Talking to the poet Joan Gelfand on Wade’s World about her memoir of the early years of this period when she was in Berkeley in her book, Outside Voices, is a good reminder of how much was changing so rapidly during these years.  Gelfand’s personal story focuses on her move from New York to Berkely, her initial attempts to find her place as a poet and writer, her continued grief over her father’s early death, and her experiments and adventures in sexuality.  Most poignant though are her reflections and insights on the emerging feminist breakthroughs.  She joined with a collective of other women offering lunch at a local church in a venture called Loaves and Dishes.  She mentioned in our conversation that one of the young women, not fully identified in the book, was Susie Ormand, now somewhat controversially known as a pop financial adviser, who joined them in the enterprise after having been fired from an earlier gig for kissing the customers.  An all-women’s band created songs from some of her poems in that period which gave her confidence in her burgeoning efforts and are still on YouTube.

It all brings back memories of that period.  Women’s roles were changing and for a young man at that time, it meant constant adaptation to meet the righteous demands of women in our work and lives.  We had to throw out the expectations we had absorbed growing up, especially in the South and West, and catch up with the times.  I can remember one of our women organizers telling the story of teaching several of our summer interns in that period how to wash dishes.  It’s embarrassing to think where we started, revolutionary to gauge how far we’ve come, and tragic how much more needs to be done.

I was interested in Gelfand’s stories of Woman’s Space in Berkeley and her sojourn to visit women’s collectives in Oregon and California.  I can remember stories of Women’s Land locations in Arkansas, Colorado, and New Mexico.  Mi companera visited several with our young son even in the early 80’s, so some of these communes endured whee women carved out a separate space to flourish together outside of the patriarchy.  I wonder how many have endured fifty years later?

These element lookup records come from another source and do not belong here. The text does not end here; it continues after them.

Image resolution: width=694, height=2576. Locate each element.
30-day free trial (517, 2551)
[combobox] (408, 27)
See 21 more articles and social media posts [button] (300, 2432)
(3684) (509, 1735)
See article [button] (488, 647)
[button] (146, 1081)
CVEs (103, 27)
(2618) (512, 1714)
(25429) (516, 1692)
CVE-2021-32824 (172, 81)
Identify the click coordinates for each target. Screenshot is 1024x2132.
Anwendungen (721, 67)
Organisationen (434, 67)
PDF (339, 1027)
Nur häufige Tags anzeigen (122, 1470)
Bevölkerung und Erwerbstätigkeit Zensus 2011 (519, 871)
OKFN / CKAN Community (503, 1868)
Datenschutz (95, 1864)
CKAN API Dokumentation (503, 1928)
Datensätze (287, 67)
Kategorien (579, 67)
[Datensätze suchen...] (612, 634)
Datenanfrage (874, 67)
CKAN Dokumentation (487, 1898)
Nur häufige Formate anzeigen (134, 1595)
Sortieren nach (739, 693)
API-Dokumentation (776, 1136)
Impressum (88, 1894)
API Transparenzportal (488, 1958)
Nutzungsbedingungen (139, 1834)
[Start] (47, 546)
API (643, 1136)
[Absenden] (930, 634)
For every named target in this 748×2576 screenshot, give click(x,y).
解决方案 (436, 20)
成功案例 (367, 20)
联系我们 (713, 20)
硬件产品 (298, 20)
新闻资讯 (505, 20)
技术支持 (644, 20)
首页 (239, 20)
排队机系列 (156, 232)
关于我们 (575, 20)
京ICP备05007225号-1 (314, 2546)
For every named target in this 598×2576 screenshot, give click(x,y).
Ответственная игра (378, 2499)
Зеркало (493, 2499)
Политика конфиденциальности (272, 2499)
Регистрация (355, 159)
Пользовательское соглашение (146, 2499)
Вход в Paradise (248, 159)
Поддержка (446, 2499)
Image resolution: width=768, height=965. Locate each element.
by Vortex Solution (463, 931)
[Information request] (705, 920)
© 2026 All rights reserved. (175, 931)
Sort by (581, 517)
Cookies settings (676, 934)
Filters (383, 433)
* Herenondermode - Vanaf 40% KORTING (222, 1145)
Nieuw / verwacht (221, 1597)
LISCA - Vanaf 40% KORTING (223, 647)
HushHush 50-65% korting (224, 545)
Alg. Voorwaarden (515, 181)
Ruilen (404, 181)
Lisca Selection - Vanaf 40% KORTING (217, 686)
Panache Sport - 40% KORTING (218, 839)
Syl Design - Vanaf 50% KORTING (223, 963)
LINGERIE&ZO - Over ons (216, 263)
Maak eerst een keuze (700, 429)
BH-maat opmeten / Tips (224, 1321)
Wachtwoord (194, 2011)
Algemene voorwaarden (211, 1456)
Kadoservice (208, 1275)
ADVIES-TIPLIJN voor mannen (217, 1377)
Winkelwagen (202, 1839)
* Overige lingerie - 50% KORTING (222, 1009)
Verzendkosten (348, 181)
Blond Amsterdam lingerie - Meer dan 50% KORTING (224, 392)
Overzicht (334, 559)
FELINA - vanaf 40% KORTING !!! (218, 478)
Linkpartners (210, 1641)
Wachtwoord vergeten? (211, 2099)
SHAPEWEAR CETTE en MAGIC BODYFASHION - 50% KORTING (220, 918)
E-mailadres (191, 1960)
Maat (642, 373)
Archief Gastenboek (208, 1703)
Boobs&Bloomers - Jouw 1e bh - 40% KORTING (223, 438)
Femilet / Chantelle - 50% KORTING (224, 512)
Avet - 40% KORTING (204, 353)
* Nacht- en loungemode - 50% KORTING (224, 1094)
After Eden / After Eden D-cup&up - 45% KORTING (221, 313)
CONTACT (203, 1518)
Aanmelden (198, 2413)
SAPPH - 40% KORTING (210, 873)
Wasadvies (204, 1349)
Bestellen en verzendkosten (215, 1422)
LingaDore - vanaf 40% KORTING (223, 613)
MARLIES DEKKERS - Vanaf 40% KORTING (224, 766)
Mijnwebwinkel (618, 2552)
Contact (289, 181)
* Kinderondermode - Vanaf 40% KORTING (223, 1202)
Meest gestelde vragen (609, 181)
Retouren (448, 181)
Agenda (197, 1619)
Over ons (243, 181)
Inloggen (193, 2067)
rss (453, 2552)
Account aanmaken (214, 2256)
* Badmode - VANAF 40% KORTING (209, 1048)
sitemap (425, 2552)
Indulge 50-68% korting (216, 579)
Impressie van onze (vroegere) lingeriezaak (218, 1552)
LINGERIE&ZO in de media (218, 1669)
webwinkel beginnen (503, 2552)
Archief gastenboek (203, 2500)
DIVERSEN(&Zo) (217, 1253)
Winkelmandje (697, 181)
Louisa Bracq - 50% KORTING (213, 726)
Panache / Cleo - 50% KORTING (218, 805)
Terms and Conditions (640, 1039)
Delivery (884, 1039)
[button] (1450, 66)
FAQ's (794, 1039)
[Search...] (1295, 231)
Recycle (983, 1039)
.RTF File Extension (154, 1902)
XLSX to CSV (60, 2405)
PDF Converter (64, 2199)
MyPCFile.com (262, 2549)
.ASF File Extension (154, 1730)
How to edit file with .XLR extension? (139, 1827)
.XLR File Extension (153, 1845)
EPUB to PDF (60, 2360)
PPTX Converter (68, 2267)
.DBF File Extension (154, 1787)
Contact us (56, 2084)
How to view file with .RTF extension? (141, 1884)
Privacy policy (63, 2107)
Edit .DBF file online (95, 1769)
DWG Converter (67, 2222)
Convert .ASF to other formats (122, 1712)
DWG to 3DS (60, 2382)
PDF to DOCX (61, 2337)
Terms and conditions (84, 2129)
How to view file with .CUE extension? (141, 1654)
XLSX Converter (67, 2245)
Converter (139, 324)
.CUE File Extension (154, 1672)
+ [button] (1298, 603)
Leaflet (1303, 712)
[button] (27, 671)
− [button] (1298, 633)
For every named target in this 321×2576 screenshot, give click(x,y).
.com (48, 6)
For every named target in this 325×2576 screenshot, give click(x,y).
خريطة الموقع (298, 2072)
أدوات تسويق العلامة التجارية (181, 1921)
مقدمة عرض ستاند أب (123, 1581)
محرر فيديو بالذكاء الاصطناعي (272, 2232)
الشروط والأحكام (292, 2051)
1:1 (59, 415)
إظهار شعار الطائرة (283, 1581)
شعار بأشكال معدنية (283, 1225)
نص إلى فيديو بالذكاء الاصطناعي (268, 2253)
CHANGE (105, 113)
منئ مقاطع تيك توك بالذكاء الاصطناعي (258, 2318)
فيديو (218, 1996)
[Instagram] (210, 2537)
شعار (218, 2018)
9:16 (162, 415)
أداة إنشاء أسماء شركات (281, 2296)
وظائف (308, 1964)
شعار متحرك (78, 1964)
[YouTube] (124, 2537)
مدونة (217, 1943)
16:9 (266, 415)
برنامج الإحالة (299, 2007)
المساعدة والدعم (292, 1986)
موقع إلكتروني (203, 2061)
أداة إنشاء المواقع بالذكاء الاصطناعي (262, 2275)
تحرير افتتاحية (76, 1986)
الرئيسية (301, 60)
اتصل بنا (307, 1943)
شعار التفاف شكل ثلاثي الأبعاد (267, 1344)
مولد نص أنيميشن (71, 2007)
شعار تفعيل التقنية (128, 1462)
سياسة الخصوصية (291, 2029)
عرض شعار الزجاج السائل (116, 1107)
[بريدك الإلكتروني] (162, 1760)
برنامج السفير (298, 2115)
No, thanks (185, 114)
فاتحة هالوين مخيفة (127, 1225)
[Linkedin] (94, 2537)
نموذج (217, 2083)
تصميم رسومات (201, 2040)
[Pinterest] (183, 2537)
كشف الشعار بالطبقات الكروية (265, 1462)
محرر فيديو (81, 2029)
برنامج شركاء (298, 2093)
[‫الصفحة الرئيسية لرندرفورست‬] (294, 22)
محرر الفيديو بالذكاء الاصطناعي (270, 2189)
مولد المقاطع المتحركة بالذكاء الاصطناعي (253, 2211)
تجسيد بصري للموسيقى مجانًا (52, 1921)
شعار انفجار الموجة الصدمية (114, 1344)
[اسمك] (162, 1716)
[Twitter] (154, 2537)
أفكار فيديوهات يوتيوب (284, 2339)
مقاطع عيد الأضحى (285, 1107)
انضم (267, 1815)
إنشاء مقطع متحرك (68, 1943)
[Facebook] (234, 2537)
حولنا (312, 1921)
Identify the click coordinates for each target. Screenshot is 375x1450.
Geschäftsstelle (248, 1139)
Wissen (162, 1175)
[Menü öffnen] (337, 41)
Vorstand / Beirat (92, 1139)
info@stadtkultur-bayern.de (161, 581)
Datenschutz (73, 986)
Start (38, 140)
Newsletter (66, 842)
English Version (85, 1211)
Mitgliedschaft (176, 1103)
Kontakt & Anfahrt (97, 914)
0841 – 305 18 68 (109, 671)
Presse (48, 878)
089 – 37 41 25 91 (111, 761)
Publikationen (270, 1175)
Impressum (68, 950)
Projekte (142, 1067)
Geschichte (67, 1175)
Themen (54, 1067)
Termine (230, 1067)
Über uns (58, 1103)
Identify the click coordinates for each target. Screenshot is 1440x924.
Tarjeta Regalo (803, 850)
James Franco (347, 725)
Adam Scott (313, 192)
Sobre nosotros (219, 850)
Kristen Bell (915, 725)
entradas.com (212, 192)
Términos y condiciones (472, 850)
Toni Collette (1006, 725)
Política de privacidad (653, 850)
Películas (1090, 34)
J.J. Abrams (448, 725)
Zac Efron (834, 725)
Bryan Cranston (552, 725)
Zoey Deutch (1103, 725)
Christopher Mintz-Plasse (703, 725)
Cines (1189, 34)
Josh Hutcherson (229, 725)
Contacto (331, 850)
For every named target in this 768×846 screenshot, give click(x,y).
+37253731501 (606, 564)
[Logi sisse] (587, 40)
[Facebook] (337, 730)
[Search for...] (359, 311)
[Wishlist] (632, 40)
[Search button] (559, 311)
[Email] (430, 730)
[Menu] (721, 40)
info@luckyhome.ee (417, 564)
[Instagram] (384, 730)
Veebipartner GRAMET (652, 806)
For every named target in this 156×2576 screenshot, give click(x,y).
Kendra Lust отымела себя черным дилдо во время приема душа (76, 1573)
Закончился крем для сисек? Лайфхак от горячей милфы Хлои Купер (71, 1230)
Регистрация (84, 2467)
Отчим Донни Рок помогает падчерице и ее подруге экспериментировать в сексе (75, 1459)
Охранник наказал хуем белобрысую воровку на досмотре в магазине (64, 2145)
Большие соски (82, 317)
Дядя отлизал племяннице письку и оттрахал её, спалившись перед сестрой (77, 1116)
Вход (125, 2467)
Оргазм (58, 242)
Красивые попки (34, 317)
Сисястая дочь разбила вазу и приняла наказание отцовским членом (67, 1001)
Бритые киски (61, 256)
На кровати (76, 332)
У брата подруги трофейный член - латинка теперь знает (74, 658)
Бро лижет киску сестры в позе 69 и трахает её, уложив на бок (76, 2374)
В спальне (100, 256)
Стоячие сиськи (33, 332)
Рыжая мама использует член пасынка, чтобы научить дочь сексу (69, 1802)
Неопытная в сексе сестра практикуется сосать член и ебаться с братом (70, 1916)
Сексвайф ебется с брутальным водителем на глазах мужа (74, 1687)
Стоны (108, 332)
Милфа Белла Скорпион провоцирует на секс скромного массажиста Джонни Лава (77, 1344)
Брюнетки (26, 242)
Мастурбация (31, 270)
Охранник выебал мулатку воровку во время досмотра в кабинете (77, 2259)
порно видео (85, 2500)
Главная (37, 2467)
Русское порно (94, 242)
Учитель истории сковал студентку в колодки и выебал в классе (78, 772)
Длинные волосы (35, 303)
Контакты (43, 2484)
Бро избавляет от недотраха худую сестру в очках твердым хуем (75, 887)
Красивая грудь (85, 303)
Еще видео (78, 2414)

Gelfand ends her memoir leaving the Berkeley scene and, in her words, rejecting feminist “separatism.”  Her story is a tale of the 70s, but when it comes to core feminists’ issues and continuing struggles for equity, it is not outdated.  The wage gap between men and women has remained stuck over the last two years in the low 80 cents to a dollar.  The choice and abortion divide over a woman’s right to determine the sanctity of her own body has gone backwards from those times.  The level of misogyny on the right is frightening. Gelfand’s memoir remains, sadly, very contemporary.